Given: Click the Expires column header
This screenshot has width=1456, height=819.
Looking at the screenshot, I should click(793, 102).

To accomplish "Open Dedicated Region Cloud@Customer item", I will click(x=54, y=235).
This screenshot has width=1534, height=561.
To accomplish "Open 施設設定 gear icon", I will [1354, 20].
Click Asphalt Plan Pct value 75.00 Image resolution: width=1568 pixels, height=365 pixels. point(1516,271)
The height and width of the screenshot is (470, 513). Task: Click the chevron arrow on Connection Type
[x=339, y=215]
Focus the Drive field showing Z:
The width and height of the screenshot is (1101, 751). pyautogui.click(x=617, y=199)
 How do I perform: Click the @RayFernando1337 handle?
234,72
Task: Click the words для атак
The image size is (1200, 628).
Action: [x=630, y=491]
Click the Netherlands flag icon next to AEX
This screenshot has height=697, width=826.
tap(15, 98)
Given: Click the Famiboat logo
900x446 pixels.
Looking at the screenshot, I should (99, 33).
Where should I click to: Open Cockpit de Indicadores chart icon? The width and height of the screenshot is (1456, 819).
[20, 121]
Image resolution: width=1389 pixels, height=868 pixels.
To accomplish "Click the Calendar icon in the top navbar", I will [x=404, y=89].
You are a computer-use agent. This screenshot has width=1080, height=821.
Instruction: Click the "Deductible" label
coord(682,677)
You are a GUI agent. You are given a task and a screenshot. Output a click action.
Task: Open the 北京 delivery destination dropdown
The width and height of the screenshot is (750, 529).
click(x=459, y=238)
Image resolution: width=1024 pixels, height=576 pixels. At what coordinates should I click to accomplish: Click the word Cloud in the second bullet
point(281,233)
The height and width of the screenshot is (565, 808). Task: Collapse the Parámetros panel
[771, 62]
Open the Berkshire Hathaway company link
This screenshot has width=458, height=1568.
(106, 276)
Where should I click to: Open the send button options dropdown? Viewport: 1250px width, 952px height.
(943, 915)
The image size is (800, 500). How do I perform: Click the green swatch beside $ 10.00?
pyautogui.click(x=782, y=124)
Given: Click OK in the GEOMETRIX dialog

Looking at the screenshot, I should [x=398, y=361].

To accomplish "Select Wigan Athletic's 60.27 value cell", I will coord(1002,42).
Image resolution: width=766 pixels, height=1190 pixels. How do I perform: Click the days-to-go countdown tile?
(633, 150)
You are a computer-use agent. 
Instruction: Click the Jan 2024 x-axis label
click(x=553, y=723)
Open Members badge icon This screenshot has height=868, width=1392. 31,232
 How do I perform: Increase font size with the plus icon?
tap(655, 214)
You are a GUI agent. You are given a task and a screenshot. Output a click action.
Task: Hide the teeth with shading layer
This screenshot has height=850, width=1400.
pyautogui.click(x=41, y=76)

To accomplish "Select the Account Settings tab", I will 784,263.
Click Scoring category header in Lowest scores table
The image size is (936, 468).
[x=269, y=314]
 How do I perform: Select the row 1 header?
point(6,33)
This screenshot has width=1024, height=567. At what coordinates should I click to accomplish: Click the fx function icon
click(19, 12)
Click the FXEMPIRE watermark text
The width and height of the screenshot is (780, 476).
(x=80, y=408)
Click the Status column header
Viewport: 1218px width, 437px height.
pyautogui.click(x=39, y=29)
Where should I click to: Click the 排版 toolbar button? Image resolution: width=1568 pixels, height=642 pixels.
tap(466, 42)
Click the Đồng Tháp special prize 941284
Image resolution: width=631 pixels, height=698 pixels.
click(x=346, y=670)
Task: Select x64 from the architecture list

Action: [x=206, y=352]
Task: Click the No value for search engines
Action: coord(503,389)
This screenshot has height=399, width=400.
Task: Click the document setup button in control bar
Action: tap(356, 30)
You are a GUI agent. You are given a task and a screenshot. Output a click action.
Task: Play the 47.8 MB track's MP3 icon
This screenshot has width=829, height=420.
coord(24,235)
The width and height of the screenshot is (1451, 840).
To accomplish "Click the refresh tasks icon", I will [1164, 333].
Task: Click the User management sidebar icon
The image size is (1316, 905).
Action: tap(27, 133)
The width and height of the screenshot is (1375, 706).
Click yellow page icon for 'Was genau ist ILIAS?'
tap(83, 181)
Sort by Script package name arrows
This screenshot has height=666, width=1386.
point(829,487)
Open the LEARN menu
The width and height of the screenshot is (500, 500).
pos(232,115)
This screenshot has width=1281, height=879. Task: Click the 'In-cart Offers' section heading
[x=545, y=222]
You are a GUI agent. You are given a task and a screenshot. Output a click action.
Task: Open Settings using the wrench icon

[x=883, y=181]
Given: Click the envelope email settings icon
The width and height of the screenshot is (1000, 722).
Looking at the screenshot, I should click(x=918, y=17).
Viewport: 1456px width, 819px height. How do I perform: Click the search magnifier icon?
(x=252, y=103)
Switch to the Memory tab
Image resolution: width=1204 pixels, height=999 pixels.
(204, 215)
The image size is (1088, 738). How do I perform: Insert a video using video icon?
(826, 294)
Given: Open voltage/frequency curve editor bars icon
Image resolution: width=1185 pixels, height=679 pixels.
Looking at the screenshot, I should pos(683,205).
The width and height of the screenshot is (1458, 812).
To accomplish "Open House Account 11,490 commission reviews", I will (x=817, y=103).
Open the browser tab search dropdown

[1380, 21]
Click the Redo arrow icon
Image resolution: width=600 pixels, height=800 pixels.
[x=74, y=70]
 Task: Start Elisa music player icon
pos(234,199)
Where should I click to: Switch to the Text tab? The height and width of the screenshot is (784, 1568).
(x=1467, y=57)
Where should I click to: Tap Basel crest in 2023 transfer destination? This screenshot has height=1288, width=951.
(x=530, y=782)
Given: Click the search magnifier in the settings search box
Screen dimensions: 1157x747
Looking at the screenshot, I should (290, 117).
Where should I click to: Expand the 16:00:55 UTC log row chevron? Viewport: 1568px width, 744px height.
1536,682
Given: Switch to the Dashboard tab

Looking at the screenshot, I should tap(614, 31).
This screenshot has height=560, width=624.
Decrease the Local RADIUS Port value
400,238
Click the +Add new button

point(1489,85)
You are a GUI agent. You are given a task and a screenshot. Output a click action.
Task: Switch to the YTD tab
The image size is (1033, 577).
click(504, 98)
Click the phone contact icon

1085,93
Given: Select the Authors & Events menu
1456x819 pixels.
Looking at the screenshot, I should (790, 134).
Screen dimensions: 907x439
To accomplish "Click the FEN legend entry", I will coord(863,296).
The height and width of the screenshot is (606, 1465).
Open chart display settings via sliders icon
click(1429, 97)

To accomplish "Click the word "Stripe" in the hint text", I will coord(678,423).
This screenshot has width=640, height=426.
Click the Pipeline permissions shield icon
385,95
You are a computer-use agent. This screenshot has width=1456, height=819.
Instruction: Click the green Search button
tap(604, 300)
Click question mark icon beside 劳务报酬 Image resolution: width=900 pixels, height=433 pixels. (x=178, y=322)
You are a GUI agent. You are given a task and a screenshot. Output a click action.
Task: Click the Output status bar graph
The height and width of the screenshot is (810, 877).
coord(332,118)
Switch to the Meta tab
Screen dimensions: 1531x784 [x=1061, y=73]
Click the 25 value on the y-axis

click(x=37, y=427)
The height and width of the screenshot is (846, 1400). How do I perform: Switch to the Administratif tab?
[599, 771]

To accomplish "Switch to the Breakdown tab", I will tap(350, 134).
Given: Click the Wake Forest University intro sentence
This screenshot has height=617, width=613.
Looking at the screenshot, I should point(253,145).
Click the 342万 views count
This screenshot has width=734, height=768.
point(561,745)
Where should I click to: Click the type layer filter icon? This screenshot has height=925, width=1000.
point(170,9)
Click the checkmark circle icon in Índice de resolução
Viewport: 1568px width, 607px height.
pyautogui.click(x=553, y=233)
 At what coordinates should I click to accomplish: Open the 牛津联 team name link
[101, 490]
● ● ●
Copy every entry above word for word, keeping the same characters and line breaks.

- _ANSWER_:
Given: Click the Expires column header
This screenshot has width=1456, height=819.
Looking at the screenshot, I should click(793, 102).

To accomplish "Open Dedicated Region Cloud@Customer item", I will click(x=54, y=235).
This screenshot has width=1534, height=561.
To accomplish "Open 施設設定 gear icon", I will [1354, 20].
Click Asphalt Plan Pct value 75.00 Image resolution: width=1568 pixels, height=365 pixels. point(1516,271)
The height and width of the screenshot is (470, 513). Task: Click the chevron arrow on Connection Type
[x=339, y=215]
Focus the Drive field showing Z:
The width and height of the screenshot is (1101, 751). pyautogui.click(x=617, y=199)
 How do I perform: Click the @RayFernando1337 handle?
234,72
Task: Click the words для атак
The image size is (1200, 628).
Action: [x=630, y=491]
Click the Netherlands flag icon next to AEX
This screenshot has height=697, width=826.
tap(15, 98)
Given: Click the Famiboat logo
900x446 pixels.
Looking at the screenshot, I should (99, 33).
Where should I click to: Open Cockpit de Indicadores chart icon? The width and height of the screenshot is (1456, 819).
[20, 121]
Image resolution: width=1389 pixels, height=868 pixels.
To accomplish "Click the Calendar icon in the top navbar", I will [x=404, y=89].
You are a computer-use agent. This screenshot has width=1080, height=821.
Instruction: Click the "Deductible" label
coord(682,677)
You are a GUI agent. You are given a task and a screenshot. Output a click action.
Task: Open the 北京 delivery destination dropdown
The width and height of the screenshot is (750, 529).
click(x=459, y=238)
Image resolution: width=1024 pixels, height=576 pixels. At what coordinates should I click to accomplish: Click the word Cloud in the second bullet
point(281,233)
The height and width of the screenshot is (565, 808). Task: Collapse the Parámetros panel
[771, 62]
Open the Berkshire Hathaway company link
This screenshot has width=458, height=1568.
(106, 276)
Where should I click to: Open the send button options dropdown? Viewport: 1250px width, 952px height.
(943, 915)
The image size is (800, 500). How do I perform: Click the green swatch beside $ 10.00?
pyautogui.click(x=782, y=124)
Given: Click OK in the GEOMETRIX dialog

Looking at the screenshot, I should [x=398, y=361].

To accomplish "Select Wigan Athletic's 60.27 value cell", I will coord(1002,42).
Image resolution: width=766 pixels, height=1190 pixels. How do I perform: Click the days-to-go countdown tile?
(633, 150)
You are a computer-use agent. 
Instruction: Click the Jan 2024 x-axis label
click(x=553, y=723)
Open Members badge icon This screenshot has height=868, width=1392. 31,232
 How do I perform: Increase font size with the plus icon?
tap(655, 214)
You are a GUI agent. You are given a task and a screenshot. Output a click action.
Task: Hide the teeth with shading layer
This screenshot has height=850, width=1400.
pyautogui.click(x=41, y=76)

To accomplish "Select the Account Settings tab", I will 784,263.
Click Scoring category header in Lowest scores table
The image size is (936, 468).
[x=269, y=314]
 How do I perform: Select the row 1 header?
point(6,33)
This screenshot has width=1024, height=567. At what coordinates should I click to accomplish: Click the fx function icon
click(19, 12)
Click the FXEMPIRE watermark text
The width and height of the screenshot is (780, 476).
(x=80, y=408)
Click the Status column header
Viewport: 1218px width, 437px height.
pyautogui.click(x=39, y=29)
Where should I click to: Click the 排版 toolbar button? Image resolution: width=1568 pixels, height=642 pixels.
tap(466, 42)
Click the Đồng Tháp special prize 941284
Image resolution: width=631 pixels, height=698 pixels.
click(x=346, y=670)
Task: Select x64 from the architecture list

Action: [x=206, y=352]
Task: Click the No value for search engines
Action: coord(503,389)
This screenshot has height=399, width=400.
Task: Click the document setup button in control bar
Action: tap(356, 30)
You are a GUI agent. You are given a task and a screenshot. Output a click action.
Task: Play the 47.8 MB track's MP3 icon
This screenshot has width=829, height=420.
coord(24,235)
The width and height of the screenshot is (1451, 840).
To accomplish "Click the refresh tasks icon", I will [1164, 333].
Task: Click the User management sidebar icon
The image size is (1316, 905).
Action: tap(27, 133)
The width and height of the screenshot is (1375, 706).
Click yellow page icon for 'Was genau ist ILIAS?'
tap(83, 181)
Sort by Script package name arrows
This screenshot has height=666, width=1386.
point(829,487)
Open the LEARN menu
The width and height of the screenshot is (500, 500).
pos(232,115)
This screenshot has width=1281, height=879. Task: Click the 'In-cart Offers' section heading
[x=545, y=222]
You are a GUI agent. You are given a task and a screenshot. Output a click action.
Task: Open Settings using the wrench icon

[x=883, y=181]
Given: Click the envelope email settings icon
The width and height of the screenshot is (1000, 722).
Looking at the screenshot, I should click(x=918, y=17).
Viewport: 1456px width, 819px height. How do I perform: Click the search magnifier icon?
(x=252, y=103)
Switch to the Memory tab
Image resolution: width=1204 pixels, height=999 pixels.
(204, 215)
The image size is (1088, 738). How do I perform: Insert a video using video icon?
(826, 294)
Given: Open voltage/frequency curve editor bars icon
Image resolution: width=1185 pixels, height=679 pixels.
Looking at the screenshot, I should pos(683,205).
The width and height of the screenshot is (1458, 812).
To accomplish "Open House Account 11,490 commission reviews", I will (x=817, y=103).
Open the browser tab search dropdown

[1380, 21]
Click the Redo arrow icon
Image resolution: width=600 pixels, height=800 pixels.
[x=74, y=70]
 Task: Start Elisa music player icon
pos(234,199)
Where should I click to: Switch to the Text tab? The height and width of the screenshot is (784, 1568).
(x=1467, y=57)
Where should I click to: Tap Basel crest in 2023 transfer destination? This screenshot has height=1288, width=951.
(x=530, y=782)
Given: Click the search magnifier in the settings search box
Screen dimensions: 1157x747
Looking at the screenshot, I should (290, 117).
Where should I click to: Expand the 16:00:55 UTC log row chevron? Viewport: 1568px width, 744px height.
1536,682
Given: Switch to the Dashboard tab

Looking at the screenshot, I should tap(614, 31).
This screenshot has height=560, width=624.
Decrease the Local RADIUS Port value
400,238
Click the +Add new button

point(1489,85)
You are a GUI agent. You are given a task and a screenshot. Output a click action.
Task: Switch to the YTD tab
The image size is (1033, 577).
click(504, 98)
Click the phone contact icon

1085,93
Given: Select the Authors & Events menu
1456x819 pixels.
Looking at the screenshot, I should (790, 134).
Screen dimensions: 907x439
To accomplish "Click the FEN legend entry", I will coord(863,296).
The height and width of the screenshot is (606, 1465).
Open chart display settings via sliders icon
click(1429, 97)

To accomplish "Click the word "Stripe" in the hint text", I will coord(678,423).
This screenshot has width=640, height=426.
Click the Pipeline permissions shield icon
385,95
You are a computer-use agent. This screenshot has width=1456, height=819.
Instruction: Click the green Search button
tap(604, 300)
Click question mark icon beside 劳务报酬 Image resolution: width=900 pixels, height=433 pixels. (x=178, y=322)
You are a GUI agent. You are given a task and a screenshot. Output a click action.
Task: Click the Output status bar graph
The height and width of the screenshot is (810, 877).
coord(332,118)
Switch to the Meta tab
Screen dimensions: 1531x784 [x=1061, y=73]
Click the 25 value on the y-axis

click(x=37, y=427)
The height and width of the screenshot is (846, 1400). How do I perform: Switch to the Administratif tab?
[599, 771]

To accomplish "Switch to the Breakdown tab", I will tap(350, 134).
Given: Click the Wake Forest University intro sentence
This screenshot has height=617, width=613.
Looking at the screenshot, I should point(253,145).
Click the 342万 views count
This screenshot has width=734, height=768.
point(561,745)
Where should I click to: Click the type layer filter icon? This screenshot has height=925, width=1000.
point(170,9)
Click the checkmark circle icon in Índice de resolução
Viewport: 1568px width, 607px height.
pyautogui.click(x=553, y=233)
 At what coordinates should I click to accomplish: Open the 牛津联 team name link
[101, 490]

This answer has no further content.